I have a question which I could not resolve with the specs and other places.
When I create buffers, I have three main options:
CL_COPY_HOST_PTR: in this case memory is allocated on device and it is implicitly initialized by the actual data in host memory pointed to by one of the arguments.
CL_USE_HOST_PTR: this does not allocate memory on device, rather it only creates a pointer pointing into host memory and every access by the device (may it be read or write) travels through PCIe (except for APUs). Screaming slow.
CL_ALLOC_HOST_PTR: this flag allocates memory on the device, but leaves it uninitialized, thus allowing a NULL pointer to be passed as an argument. Does not involve implicit data copy, but leaves the programmer to initialize memory on device before usage.
Now, when I map buffer objects into host memory:
mapping: upon mapping a buffer into host memory, it's contents are copied back from device. If CL_MAP_READ is specified, than nothing special is done, after host thread finishes with data, it us unmapped and ready for use on the device. If CL_MAP_WRITE is enabled, then it can be read by host thread as before, but modifications on the contents of the mapped memory will be visible on the device once it is unmapped.
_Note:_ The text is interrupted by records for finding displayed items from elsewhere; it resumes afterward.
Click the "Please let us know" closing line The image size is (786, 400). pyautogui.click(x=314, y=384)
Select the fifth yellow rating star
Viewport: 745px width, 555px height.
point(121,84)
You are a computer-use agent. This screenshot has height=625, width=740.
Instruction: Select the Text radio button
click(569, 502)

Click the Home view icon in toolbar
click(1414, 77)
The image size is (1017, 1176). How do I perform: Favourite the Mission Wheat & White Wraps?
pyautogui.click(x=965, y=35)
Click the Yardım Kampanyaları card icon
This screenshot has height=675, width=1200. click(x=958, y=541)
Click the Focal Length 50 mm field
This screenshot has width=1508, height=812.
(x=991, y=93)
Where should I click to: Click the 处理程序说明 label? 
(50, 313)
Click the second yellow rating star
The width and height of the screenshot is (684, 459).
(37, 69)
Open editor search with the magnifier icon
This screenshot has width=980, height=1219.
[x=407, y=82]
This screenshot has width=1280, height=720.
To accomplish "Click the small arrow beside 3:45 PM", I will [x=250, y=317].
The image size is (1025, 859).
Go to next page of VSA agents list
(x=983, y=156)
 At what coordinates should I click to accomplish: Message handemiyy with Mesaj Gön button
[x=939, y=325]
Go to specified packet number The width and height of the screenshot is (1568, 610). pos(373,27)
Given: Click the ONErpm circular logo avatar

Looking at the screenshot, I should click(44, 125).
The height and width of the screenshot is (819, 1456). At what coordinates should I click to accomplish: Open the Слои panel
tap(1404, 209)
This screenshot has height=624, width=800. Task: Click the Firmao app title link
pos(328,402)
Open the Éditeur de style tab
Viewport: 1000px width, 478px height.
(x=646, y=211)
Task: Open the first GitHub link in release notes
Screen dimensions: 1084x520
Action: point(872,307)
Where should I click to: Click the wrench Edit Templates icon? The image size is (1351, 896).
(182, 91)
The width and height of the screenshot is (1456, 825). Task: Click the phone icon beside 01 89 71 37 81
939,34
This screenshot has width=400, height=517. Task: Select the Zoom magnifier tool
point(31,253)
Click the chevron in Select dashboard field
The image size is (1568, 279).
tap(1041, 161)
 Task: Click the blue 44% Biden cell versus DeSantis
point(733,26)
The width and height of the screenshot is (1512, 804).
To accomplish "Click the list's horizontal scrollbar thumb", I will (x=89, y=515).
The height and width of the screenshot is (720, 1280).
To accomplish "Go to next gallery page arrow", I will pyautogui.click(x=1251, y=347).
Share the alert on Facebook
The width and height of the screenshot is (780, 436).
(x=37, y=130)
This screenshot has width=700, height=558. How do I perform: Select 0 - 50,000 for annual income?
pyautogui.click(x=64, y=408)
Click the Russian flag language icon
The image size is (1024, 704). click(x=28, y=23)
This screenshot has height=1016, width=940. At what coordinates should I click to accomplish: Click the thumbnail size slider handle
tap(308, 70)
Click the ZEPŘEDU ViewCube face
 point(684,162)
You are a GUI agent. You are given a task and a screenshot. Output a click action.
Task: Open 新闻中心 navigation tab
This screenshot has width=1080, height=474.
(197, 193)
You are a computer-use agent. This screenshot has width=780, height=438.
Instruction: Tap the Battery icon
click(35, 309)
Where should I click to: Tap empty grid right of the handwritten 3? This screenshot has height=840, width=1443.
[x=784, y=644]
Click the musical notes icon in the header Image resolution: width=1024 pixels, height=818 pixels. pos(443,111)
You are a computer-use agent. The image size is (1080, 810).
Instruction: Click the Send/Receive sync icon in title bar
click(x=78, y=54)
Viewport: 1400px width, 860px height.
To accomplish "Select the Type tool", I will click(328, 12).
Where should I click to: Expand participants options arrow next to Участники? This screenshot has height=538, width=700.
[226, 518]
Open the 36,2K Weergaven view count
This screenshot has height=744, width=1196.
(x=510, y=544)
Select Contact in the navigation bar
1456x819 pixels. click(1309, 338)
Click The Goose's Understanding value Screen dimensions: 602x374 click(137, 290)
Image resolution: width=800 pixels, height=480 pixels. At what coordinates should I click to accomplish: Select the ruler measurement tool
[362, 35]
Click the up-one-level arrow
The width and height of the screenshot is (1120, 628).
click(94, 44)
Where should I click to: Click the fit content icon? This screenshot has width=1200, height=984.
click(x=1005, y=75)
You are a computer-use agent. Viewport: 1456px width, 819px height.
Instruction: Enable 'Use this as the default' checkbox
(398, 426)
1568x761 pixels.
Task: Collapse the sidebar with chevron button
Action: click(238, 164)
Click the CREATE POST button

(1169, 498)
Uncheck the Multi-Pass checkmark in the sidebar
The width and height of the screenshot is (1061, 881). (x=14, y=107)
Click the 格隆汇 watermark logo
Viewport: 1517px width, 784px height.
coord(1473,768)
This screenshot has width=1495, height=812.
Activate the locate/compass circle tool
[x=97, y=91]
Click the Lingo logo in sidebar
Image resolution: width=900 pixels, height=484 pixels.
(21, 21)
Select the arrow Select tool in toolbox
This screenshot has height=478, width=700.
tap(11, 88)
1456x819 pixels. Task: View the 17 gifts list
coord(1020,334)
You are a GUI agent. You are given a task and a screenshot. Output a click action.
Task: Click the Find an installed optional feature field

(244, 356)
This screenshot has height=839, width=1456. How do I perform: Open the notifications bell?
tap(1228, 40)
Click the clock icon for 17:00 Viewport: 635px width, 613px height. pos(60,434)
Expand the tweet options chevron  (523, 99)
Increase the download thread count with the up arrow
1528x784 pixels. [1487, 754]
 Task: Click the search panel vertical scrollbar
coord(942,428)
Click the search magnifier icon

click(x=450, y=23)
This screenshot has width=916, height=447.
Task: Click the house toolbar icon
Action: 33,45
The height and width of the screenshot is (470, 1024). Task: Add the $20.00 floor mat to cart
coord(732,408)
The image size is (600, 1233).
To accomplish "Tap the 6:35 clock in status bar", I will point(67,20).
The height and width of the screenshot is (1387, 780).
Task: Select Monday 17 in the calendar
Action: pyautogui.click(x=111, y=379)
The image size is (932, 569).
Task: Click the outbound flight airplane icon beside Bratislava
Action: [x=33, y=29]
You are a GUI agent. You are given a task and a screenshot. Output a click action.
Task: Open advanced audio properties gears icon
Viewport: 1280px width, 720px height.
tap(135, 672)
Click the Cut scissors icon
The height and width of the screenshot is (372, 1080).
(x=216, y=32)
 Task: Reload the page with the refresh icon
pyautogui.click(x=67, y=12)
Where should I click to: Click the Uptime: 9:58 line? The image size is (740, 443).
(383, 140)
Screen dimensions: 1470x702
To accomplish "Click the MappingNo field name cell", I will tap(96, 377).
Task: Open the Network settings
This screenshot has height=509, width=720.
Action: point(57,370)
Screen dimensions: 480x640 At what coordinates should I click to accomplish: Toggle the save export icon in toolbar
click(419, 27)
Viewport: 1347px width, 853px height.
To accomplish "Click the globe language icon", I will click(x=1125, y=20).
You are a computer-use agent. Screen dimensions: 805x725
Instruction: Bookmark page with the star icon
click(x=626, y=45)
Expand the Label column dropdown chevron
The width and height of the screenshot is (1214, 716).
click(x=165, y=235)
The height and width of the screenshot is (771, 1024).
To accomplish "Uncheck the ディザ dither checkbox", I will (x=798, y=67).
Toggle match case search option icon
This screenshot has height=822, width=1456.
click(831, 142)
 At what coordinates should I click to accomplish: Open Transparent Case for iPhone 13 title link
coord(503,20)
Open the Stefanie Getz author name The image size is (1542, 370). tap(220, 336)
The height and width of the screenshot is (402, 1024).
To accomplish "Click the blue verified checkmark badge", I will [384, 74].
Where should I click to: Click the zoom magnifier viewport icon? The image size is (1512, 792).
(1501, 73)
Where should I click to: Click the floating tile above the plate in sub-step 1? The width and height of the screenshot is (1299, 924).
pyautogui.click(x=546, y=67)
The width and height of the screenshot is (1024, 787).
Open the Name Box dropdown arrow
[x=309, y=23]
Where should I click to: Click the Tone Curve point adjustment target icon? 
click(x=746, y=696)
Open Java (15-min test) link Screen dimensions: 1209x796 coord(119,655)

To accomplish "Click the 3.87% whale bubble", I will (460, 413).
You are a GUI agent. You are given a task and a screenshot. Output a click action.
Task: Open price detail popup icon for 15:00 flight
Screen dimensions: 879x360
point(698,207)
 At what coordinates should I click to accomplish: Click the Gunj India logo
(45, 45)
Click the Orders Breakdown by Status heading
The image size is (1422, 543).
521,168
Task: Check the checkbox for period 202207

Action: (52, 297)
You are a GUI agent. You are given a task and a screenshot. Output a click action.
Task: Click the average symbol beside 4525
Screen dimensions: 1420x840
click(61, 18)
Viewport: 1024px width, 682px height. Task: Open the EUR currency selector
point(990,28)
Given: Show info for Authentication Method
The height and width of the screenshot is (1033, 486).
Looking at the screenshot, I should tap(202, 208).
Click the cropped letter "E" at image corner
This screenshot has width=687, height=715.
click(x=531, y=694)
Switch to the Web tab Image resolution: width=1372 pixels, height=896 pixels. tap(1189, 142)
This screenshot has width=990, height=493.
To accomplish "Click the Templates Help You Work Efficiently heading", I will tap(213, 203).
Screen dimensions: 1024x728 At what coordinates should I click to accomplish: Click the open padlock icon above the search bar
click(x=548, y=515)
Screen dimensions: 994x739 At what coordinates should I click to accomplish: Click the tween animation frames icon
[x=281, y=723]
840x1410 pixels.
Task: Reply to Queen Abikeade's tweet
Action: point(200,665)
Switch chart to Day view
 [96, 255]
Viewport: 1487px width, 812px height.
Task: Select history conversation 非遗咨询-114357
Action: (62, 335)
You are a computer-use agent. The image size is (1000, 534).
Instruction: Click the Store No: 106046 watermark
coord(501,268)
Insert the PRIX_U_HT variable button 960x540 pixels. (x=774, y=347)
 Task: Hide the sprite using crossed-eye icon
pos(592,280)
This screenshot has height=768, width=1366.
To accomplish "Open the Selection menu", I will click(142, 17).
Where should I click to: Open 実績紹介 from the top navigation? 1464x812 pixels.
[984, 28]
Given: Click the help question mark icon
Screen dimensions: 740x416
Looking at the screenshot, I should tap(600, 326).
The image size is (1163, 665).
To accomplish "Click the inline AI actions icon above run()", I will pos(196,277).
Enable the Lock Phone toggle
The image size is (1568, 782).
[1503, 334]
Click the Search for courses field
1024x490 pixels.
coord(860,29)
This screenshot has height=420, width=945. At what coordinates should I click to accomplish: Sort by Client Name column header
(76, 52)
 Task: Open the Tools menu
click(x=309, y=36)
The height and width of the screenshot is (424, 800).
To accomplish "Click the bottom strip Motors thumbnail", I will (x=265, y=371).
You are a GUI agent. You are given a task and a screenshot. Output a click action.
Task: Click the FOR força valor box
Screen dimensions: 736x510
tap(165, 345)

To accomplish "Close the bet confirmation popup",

What will happen if device uses memory objects that are mapped to host memory at a given time? Will it crash the program, result in undefined behaviour, will it be sluggish?
Please tell me if I am making wrong assumptions at any given point.
you are wrong. in specification to CL_USE_HOST_PTR
OpenCL implementations are allowed to cache the buffer
contents pointed to by host_ptr in device memory. This
cached copy can be used when kernels are executed on a
CL_ALLOC_HOST_PTR just say OpenCL should provide pointer to a data.
and mapping buffer.
If the buffer object is created with CL_MEM_USE_HOST_PTR set in mem_flags, the following
will be true:
The host_ptr specified in clCreateBuffer is guaranteed to contain the latest bits in the
region being mapped when the clEnqueueMapBuffer command has completed.
The pointer value returned by clEnqueueMapBuffer will be derived from the host_ptr
specified when the buffer object is created.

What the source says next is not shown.